Question

Two intracellular molecules A and B, are normally synthesized at a constant rate of 1000 molecules per second per cell. The degradation rate of A is 0.01/s and B is 0.1/s

A}Write a differential equation to describe how the number of molecules of A and B change over time

B}What is the steady state value of A and B? How many molecules of A and B will there be after 1 second at steady state?

C}If the rate of synthesis of both A and B were suddenly increased 10-fold to 10,000 molecules per second—without any change in their degradation rate—how many molecules of A and B would there be after one second?

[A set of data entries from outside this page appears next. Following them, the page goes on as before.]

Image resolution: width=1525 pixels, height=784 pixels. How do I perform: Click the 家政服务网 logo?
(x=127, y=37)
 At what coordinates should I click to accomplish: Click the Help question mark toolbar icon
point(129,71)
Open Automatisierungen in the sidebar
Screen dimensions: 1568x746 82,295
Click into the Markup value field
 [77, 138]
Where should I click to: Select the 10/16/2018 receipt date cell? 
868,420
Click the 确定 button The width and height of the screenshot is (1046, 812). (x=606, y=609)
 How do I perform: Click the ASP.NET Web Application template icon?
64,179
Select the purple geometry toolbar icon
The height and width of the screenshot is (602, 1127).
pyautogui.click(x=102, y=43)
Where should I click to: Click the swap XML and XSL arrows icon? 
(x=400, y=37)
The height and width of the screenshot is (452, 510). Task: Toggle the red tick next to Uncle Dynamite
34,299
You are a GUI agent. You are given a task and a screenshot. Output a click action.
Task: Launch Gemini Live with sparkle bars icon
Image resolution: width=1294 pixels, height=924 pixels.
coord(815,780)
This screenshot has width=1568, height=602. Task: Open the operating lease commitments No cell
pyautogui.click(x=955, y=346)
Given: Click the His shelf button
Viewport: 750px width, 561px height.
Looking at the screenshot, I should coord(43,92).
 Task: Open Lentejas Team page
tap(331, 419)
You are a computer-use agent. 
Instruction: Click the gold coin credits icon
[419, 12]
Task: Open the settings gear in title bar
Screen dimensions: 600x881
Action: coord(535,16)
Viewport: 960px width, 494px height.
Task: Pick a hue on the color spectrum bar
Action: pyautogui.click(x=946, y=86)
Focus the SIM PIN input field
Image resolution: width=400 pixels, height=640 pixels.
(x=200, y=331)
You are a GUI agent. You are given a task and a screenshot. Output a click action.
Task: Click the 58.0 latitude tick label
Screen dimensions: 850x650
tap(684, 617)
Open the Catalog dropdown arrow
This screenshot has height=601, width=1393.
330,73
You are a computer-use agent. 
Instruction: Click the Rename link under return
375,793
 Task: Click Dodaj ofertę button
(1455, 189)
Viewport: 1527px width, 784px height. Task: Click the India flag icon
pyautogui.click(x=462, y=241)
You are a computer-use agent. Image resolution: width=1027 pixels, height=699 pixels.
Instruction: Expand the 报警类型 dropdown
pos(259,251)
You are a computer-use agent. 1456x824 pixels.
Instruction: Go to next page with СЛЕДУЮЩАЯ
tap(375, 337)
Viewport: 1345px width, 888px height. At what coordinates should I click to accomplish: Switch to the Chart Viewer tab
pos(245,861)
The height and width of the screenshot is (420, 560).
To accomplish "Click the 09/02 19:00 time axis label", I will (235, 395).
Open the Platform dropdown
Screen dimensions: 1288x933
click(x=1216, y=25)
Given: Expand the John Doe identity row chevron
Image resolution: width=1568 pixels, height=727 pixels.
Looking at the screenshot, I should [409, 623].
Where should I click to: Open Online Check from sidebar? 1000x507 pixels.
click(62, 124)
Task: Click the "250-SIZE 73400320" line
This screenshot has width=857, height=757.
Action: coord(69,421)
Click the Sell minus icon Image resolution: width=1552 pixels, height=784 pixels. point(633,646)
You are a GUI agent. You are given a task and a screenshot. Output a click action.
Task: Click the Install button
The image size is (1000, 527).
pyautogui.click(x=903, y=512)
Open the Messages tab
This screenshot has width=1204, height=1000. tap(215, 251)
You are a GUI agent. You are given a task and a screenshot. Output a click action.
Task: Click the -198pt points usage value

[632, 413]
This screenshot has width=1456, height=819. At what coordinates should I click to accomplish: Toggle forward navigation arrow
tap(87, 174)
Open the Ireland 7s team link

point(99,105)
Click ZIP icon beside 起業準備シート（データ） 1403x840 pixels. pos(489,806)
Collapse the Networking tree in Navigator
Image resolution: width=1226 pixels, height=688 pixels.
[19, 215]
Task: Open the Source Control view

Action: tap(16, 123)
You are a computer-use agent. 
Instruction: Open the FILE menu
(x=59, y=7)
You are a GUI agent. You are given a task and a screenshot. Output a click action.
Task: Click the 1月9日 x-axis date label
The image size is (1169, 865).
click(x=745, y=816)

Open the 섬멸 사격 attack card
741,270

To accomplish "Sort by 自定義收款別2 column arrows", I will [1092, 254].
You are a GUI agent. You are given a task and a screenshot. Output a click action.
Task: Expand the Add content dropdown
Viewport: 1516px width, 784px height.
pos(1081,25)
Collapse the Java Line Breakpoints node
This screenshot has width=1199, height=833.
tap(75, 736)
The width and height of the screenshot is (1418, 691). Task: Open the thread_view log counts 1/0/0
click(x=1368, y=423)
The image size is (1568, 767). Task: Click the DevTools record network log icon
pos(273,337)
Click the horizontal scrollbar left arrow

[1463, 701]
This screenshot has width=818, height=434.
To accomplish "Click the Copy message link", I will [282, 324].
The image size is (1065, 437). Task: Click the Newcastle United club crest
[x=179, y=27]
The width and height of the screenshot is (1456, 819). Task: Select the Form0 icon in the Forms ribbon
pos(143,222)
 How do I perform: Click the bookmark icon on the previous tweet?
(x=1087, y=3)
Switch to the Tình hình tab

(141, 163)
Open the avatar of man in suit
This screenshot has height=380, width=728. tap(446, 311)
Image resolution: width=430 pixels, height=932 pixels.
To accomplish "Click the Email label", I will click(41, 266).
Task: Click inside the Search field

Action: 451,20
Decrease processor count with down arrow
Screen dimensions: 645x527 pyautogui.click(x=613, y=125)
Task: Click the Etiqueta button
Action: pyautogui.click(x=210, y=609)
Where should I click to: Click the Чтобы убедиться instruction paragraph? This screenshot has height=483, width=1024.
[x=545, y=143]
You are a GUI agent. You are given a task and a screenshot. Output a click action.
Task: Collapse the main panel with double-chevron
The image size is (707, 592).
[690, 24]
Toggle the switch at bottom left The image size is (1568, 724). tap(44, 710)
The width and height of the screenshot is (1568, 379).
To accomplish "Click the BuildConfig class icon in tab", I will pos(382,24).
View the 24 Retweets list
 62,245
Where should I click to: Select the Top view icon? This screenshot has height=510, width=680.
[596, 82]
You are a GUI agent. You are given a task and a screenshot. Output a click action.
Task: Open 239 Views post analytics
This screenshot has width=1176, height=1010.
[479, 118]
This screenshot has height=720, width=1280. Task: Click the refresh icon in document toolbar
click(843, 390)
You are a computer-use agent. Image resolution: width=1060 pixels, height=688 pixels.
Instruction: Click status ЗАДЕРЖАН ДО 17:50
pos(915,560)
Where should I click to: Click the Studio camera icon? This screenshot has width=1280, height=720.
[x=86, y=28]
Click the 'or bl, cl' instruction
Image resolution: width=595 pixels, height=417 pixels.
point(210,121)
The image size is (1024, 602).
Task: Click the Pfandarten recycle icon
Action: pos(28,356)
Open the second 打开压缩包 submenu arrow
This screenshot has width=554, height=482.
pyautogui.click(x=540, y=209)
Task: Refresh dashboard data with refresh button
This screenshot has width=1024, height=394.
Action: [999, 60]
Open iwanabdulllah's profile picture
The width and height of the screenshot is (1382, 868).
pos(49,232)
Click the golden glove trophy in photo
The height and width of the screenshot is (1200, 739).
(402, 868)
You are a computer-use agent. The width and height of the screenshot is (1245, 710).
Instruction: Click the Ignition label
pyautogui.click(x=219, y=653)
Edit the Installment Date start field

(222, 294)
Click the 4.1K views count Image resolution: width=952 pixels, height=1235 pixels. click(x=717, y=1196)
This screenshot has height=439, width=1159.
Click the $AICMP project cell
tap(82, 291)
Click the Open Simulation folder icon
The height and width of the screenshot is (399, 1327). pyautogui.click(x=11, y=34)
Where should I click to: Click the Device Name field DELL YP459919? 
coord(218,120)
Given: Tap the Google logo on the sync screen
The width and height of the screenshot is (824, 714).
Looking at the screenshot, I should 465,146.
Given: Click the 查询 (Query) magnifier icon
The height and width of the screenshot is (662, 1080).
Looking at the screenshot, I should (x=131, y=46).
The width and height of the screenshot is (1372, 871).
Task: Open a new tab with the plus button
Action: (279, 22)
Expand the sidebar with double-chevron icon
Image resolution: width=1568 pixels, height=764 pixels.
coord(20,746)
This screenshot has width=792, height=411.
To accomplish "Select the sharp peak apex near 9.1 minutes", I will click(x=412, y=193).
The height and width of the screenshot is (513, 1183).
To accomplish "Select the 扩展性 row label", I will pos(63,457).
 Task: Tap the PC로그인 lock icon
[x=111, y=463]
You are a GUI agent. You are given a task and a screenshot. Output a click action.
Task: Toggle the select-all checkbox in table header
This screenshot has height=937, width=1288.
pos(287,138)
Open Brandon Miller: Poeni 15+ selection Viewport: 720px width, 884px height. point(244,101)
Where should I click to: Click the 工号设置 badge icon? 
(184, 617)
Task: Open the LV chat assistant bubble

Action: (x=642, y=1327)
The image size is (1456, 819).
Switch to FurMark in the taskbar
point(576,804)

D}Which molecules would be preferred for responding rapidly changing environment? Explain your answer

Answer 1

Two intracellular molecules A and B, are normally synthesized at a constant rate of 1000 molecules per second per cell.
The degradation rate of A is 0.01/s and B is 0.1/s

A}Write a differential equation to describe how the number of molecules of A and B change over time

Rate of synthesis of A, rsA = 1000 molecules/sec
Rate of degradation of A, rdA = -k*A = -0.01*A molecules/s
Rate of reaction of A, rA, d[A]/dt = 1000 - 0.01*A molecules/s

Rate of synthesis of B, rsB = 1000 molecules/sec
Rate of degradation of B, rdB = -k*B = -0.1*B molecules/s
Rate of reaction of B, rB, d[B]/dt = 1000 -0.1*B molecules/s

B}
(i) What is the steady state value of A and B?
Steady state: d[A]/dt = 0 and d[B]/dt = 0

1000 - 0.01*A = 0
Ass = 1000/0.01 = 100,000 molecules

1000 -0.1*B = 0
Bss = 10,000 molecules

(ii) How many molecules of A and B will there be after 1 second at steady state?
After steady steady state, A and B values will be remain constant as d[A]/dt = 0 and d[B]/dt = 0
So, A = Ass = 100,000 molecules; B = Bss = 10,000 molecules

C}If the rate of synthesis of both A and B were suddenly increased 10-fold to 10,000 molecules per second—without any

change in their degradation rate—how many molecules of A and B would there be after one second?

Now, d[A]/dt = 10,000 - 0.01*[A ]
Integrating, A from steady state value Ass to A and time t=0 to t
t = -2.303/0.01*Log[(10,000 - 0.01*[A])/(10,000 - 0.01*[Ass])]

Substitute, t = 1s, Ass = 100,000
Log[(10,000 - 0.01*[A])/(10,000 - 0.01*[Ass])] = -0.01/2.303
(10,000 - 0.01*[A])/(10,000 - 0.01*[Ass]) = 10^(-0.01/2.303) = 0.99

(10,000 - 0.01*[A]) = 0.99*(10,000 - 0.01*100,000) = 8910
[A] = 100,900 molecules

Now, d[B]/dt = 10000 - 0.1*[B ]
Integrating, B from steady state value Bss to B and time t=0 to t
t = -2.303/0.1*Log[(10000 - 0.1*[B])/(10000 - 0.1*[Bss])]

Substitute, t = 1s, Bss = 10,000
Log[(10000 - 0.1*[B])/(10000 - 0.1*[Bss])] = -0.1/2.303
(10,000 - 0.1*[B])/(10,000 - 0.1*[Bss]) = 10^(-0.1/2.303) = 0.9

(10,000 - 0.1*[B]) = 0.9*(10,000 - 0.1*10,000) = 8100
[B] = 19,000 molecules

D}Which molecules would be preferred for responding rapidly changing environment? Explain your answer
Change in A molecules from steady state value = A - Ass = 100,900 -100,000 = 900 molecules
Change in B molecules from steady state value = B - Bss = 19,000 - 10,000 = 9,000 molecules

B responds rapidly due to higher degradation constant.